As a bit of background, I was diagnosed 12 years ago with seronegative RA – meaning I don’t have the definitive RA ‘marker’ in my labs and my other lab results have always been normal. So I’ve always wondered if I truly have RA. I’ve basically been on continuous treatment since that diagnosis although that hasn’t prevented joint damage. I’ve had five joint replacements and two spinal fusions plus significant arthritic changes in my non-replaced joints — hands, elbows, ankles, feet. I’ve been on about a dozen treatment plans and, while I generally felt better starting a new medication, it tended to wear off quickly.

I had my last biologic infusion in November 2019 — to which I had an allergic reaction. It’s a biologic I’d been on in the past, but we’d upped the dosage to the higher Psoriatic Arthritis level which no doubt caused the reaction. I was having my hip replacement in January 2020 and since I’d have to stop treatment in advance of the surgery, there didn’t seem much use in starting something new.

During my July televisit with my rheumatologist, I told her that I really didn’t feel that much worse being off treatment. My morning stiffness is somewhat worse. But interestingly, I have a lot less fatigue (which I always suspected was a side-effect of the treatment anyway).
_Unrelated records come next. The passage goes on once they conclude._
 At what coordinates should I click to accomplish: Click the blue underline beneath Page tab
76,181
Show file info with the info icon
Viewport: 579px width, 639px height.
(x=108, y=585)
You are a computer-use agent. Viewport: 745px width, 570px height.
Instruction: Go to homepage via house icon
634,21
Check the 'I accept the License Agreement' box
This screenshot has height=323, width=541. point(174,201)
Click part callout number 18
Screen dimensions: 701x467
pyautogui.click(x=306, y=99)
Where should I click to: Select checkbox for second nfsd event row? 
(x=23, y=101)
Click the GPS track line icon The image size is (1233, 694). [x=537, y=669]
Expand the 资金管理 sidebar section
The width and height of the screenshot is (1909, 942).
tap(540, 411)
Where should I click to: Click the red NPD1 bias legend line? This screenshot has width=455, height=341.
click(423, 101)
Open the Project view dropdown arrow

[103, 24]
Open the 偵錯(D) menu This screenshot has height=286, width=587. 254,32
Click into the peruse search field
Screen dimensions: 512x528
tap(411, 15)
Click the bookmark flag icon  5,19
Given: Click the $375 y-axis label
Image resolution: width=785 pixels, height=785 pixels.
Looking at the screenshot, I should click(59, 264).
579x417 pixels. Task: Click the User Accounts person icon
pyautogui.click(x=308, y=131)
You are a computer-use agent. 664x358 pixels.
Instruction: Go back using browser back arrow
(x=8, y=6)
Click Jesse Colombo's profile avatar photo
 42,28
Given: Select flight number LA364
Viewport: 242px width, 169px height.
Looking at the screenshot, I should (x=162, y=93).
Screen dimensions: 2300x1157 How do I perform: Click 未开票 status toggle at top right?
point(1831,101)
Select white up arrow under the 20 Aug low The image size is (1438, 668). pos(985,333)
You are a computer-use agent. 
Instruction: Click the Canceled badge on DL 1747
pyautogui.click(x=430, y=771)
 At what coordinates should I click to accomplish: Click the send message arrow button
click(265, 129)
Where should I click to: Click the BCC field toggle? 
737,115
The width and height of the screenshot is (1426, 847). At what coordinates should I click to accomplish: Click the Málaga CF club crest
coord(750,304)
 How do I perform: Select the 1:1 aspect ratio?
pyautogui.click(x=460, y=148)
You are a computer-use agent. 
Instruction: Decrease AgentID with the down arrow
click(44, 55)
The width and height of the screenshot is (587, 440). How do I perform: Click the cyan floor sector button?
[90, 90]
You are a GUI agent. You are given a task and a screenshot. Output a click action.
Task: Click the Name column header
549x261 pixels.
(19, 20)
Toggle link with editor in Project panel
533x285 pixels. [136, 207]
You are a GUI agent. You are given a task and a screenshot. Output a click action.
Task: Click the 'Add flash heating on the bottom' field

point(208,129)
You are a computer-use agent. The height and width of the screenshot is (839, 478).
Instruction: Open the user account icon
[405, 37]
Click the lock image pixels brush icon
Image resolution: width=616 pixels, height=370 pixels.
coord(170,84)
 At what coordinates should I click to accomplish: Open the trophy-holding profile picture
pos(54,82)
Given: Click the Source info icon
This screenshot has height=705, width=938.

One thing I have noticed is how much time I’m NOT spending on healthcare visits. I was seeing my rheumy every 90 days. I was having labs every 90 days. I was having an infusion every six weeks. I was dealing with pharmacies and appointments and insurance on a continuous basis. While I have other health issues, RA was clearly dominating my life. Add on top of this, the amazing amount of time I was spending blogging, writing for medical sites, serving on patient advocacy boards, etc. I had clearly become a “patient expert.”

But actually that was the plan. When I could no longer work full time because of health, I had decided my next step was to devote more time to patient advocacy, so at least that part was a matter of choice.

The question is, where am I now? Am I in remission? No, I don’t think so. There are definite signs of inflammatory arthritis. It might have taken a step back, but it’s still part of my life.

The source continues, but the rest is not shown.